Enfin, je suis devenue « mère », mais il y a longtemps qu’entre mes enfants et moi, s’est dressé « le mur de l’émigration et de l’exil forcé », à l’instar de centaines de milliers d’autres mères qui souffrent de l’éloignement de leurs enfants. Les mots me manquent pour décrire cette maternité restée derrière « le mur de la cruauté et de la violence ».
Malgré cette prison qui est la nôtre, nous n’avons jamais cessé de nous battre. Nous sommes devenus des mères et des pères universels, nous avons conservé nos valeurs, notre enthousiasme, notre amour, notre force et notre vitalité, nous avons recréé la vraie vie.
Bien qu’entravés par tous ces verrous, nous avons été capables de faire émerger le pouvoir des contestataires et la force de la contestation. Notre élan nous a hissés plus haut que les murs qui nous oppressent et nous sommes plus puissants et plus solides qu’eux. Si nos barreaux sont immobilité, silence et mort, nous sommes mouvement, écho et vitalité, et c’est là que se dessine la promesse de notre victoire.
Chacun d’entre nous est devenu un opposant au régime
Le gouvernement de la République islamique nie les droits fondamentaux tels que le droit à la vie, à la liberté de penser, à la liberté d’expression et de croyance, ainsi que le droit à pratiquer la danse, la musique, et même le droit à l’amour. Si vous regardez attentivement la société iranienne, vous verrez que chaque individu, à tout moment de sa vie et en tout lieu, est coupable du désir de vivre. Il encourt, pour ce crime, les pires sanctions, châtiments, humiliations, arrestations, et peut être emprisonné, voire exécuté, pour cela.
Chacun d’entre nous est donc devenu un opposant au régime. Le monde est témoin des cycles répétés de protestations en Iran et de la créativité du mouvement social dans son ensemble, qui invente chaque jour des nouvelles formes de mobilisation.
Ce mouvement amène à une transition qui éloigne chaque jour la République islamique et nous mène tout droit vers la démocratie, l’égalité et la liberté.
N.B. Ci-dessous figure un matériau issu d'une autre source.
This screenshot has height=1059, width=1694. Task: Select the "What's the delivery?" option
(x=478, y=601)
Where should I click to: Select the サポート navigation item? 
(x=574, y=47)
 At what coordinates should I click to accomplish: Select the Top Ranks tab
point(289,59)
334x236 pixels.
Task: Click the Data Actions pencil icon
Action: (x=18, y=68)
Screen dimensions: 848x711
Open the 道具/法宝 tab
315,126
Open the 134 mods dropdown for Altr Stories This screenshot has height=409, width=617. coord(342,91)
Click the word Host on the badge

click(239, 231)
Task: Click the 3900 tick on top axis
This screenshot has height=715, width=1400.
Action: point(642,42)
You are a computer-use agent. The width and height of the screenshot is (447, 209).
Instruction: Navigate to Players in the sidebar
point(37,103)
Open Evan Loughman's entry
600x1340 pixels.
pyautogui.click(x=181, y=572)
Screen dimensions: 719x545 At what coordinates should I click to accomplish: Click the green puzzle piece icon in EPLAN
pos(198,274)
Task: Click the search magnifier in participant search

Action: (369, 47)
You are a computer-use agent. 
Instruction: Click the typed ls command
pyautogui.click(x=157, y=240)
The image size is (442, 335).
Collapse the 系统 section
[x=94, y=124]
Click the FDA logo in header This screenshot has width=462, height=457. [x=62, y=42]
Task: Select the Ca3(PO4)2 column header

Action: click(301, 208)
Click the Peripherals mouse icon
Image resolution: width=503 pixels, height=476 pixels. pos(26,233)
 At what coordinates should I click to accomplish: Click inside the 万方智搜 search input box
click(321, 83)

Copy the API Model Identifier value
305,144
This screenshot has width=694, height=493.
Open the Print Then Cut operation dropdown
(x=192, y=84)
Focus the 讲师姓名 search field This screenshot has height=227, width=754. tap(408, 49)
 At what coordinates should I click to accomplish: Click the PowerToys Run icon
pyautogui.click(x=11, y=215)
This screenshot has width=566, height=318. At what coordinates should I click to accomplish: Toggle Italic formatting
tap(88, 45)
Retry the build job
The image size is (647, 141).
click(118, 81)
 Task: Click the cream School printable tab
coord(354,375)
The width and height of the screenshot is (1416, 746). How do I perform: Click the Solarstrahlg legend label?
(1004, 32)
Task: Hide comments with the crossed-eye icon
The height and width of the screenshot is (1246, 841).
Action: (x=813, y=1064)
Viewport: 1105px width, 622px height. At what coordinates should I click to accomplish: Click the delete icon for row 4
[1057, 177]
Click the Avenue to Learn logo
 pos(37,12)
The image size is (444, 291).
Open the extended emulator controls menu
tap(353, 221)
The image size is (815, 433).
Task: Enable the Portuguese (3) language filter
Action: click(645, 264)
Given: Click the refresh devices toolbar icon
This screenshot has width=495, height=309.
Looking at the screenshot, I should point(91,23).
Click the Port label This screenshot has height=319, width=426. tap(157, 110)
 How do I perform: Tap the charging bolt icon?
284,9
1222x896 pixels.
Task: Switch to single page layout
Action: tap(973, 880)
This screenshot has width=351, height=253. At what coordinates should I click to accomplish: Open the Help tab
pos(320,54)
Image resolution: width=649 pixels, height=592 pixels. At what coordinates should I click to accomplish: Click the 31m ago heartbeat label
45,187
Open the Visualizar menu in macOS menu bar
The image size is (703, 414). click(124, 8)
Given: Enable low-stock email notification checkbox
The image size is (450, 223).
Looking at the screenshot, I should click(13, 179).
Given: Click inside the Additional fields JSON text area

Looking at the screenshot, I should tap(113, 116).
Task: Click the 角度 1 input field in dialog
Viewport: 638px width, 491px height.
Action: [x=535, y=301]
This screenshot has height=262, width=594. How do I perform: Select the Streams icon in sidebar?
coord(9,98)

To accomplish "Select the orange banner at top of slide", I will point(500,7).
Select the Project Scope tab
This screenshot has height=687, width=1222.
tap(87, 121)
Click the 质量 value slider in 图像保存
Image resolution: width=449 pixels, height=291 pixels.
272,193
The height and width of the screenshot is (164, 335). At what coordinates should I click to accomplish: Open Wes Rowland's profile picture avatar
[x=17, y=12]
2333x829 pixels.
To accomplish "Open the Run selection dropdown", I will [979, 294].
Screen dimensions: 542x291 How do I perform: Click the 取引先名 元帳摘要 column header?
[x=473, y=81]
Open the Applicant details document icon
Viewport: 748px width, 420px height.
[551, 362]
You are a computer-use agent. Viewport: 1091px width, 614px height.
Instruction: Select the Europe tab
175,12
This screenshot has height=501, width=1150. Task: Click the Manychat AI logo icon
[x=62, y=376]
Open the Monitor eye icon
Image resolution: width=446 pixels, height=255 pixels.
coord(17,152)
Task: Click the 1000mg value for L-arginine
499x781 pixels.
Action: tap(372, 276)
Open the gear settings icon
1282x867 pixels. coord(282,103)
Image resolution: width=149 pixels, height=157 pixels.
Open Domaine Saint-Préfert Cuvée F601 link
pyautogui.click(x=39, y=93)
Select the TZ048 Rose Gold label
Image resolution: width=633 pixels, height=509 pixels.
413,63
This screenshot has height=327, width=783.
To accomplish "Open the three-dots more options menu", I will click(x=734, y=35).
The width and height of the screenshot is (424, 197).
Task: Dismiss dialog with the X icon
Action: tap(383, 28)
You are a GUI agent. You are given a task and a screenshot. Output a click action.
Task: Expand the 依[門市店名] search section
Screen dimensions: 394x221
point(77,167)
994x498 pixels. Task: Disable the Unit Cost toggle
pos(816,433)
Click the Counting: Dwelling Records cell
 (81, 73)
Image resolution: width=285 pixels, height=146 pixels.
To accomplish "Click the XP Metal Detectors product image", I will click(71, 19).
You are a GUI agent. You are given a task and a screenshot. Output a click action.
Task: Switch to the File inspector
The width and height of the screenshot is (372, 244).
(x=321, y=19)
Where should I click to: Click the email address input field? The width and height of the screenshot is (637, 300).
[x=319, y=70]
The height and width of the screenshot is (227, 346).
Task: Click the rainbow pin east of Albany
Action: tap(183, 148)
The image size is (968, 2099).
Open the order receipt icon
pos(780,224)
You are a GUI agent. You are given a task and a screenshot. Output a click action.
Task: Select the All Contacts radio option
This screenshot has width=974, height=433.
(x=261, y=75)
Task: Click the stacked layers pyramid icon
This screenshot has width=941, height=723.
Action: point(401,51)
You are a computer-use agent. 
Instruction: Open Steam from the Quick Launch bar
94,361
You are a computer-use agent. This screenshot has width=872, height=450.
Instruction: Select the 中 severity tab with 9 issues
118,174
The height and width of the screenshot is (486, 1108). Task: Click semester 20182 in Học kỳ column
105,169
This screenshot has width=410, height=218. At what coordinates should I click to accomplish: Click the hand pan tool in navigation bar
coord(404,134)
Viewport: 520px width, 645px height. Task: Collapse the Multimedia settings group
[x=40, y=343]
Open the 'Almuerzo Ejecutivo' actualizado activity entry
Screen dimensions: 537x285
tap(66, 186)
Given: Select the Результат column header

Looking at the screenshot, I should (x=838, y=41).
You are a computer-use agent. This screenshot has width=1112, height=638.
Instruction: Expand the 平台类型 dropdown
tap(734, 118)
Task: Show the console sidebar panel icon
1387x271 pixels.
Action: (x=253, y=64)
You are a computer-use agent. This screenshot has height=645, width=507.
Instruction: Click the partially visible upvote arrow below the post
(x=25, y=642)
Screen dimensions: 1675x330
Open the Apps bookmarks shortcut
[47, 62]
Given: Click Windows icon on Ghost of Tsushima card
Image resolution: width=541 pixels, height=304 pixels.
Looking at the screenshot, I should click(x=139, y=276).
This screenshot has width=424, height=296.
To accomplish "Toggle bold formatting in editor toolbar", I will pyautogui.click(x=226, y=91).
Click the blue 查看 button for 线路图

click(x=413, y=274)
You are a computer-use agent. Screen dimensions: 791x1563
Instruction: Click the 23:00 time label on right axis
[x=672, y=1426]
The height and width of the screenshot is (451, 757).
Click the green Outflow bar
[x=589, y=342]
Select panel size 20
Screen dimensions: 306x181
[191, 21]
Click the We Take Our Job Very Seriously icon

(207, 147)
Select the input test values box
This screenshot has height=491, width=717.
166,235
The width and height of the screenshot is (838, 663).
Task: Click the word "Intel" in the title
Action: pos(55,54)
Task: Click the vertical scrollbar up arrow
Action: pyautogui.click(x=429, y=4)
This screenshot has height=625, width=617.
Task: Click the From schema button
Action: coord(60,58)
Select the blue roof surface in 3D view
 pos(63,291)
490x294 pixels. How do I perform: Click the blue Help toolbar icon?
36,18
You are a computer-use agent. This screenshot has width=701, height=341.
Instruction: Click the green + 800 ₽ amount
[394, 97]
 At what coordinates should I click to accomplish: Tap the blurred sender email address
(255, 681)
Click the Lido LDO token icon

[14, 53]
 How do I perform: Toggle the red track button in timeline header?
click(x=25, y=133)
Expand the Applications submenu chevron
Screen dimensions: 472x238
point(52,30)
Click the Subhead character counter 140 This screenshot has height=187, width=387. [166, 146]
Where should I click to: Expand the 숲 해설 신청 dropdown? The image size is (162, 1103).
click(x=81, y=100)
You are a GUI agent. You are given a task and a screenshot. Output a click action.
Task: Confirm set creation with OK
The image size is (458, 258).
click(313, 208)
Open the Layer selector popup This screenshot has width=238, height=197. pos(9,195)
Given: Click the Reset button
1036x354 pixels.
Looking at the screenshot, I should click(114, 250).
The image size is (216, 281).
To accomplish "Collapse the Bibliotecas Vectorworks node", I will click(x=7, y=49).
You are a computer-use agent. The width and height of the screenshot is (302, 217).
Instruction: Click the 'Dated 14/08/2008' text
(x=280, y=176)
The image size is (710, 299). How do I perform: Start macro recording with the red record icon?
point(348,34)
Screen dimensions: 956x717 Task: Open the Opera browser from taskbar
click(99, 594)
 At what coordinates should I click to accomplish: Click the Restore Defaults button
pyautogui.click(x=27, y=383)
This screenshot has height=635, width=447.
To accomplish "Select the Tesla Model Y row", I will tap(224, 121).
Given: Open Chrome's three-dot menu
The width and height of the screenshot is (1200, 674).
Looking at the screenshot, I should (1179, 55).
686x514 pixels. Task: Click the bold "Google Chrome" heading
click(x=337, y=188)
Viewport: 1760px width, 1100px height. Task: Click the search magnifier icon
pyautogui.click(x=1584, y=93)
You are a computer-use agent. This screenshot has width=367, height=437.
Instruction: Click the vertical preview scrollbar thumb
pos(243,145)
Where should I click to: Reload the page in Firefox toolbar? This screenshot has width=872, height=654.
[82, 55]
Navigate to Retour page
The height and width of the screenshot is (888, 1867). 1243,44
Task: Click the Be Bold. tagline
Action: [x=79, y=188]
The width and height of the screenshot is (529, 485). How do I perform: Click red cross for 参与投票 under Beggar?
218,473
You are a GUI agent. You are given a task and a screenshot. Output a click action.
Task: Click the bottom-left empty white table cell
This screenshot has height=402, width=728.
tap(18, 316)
Le rôle des médias libres, des sociétés civiles, des organisations des droits humains, partout dans le monde, est crucial dans cette lutte.
Cher lecteur, chère lectrice, la publication de cette lettre démontre à elle seule que notre voix était suffisamment puissante pour vous parvenir. Soyez aussi notre voix, relayez notre message d’espoir, dites au monde que nous ne sommes pas derrière ces murs pour rien et que nous sommes à présent plus forts que nos bourreaux qui emploient tous les moyens possibles pour faire taire notre société. Cette voix retentira dans le monde. Cet horizon nous motive et nous réjouit. Nous triompherons ensemble. En espérant voir arriver très bientôt ce jour.
Prison d’Evin, Téhéran, juin 2023.
Narges Mohammadi, journaliste et militante des droits humains, est vice-présidente de l’association Defenders of Human Rights Centre, dirigé par l’avocate Prix Nobel de la paix Shirin Ebadi.